= Assignment =
Would you please copy each line below that includes the string "will"?

= Material for the task =
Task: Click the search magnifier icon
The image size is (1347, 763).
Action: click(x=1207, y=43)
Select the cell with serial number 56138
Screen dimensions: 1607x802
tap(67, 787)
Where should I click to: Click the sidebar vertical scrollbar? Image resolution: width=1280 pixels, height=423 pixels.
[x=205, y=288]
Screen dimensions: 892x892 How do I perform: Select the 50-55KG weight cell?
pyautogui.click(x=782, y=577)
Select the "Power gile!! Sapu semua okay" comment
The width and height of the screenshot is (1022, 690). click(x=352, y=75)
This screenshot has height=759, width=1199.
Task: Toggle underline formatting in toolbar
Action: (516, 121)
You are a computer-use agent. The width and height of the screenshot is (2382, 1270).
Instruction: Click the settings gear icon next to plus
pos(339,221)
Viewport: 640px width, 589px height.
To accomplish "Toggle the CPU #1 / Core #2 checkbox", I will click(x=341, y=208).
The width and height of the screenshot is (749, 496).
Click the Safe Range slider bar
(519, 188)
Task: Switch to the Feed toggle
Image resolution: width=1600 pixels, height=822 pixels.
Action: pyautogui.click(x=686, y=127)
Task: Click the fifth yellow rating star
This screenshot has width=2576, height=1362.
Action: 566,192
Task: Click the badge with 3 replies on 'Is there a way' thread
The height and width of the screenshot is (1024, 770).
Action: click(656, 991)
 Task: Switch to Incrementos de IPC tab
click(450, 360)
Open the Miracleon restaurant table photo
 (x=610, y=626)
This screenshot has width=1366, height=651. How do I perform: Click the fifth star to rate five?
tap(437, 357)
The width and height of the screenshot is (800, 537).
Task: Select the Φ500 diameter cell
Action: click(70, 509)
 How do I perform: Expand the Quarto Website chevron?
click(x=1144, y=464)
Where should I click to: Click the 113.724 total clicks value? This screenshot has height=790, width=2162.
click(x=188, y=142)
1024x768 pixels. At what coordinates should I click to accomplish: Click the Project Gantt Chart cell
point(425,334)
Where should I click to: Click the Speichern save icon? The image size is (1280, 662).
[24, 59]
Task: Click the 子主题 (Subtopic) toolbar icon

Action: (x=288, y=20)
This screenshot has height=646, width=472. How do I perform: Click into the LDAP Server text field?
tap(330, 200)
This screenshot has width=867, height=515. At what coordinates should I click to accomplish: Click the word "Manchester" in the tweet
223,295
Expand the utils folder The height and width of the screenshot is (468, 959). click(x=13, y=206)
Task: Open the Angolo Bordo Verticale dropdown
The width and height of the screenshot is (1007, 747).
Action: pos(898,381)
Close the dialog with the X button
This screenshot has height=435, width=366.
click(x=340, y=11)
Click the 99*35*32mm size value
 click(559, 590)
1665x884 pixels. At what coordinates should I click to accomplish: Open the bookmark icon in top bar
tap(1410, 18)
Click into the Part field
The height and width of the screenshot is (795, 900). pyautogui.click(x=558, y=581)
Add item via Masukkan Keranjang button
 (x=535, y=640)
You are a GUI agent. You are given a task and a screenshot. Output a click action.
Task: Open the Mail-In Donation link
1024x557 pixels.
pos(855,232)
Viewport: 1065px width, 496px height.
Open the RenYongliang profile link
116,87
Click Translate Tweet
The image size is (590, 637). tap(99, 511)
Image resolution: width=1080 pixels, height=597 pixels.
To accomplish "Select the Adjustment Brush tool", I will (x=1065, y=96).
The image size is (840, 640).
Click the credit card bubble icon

= Written response =
To accomplish "Toggle the CPU #1 / Core #2 checkbox", I will click(x=341, y=208).
To accomplish "Select the Adjustment Brush tool", I will (x=1065, y=96).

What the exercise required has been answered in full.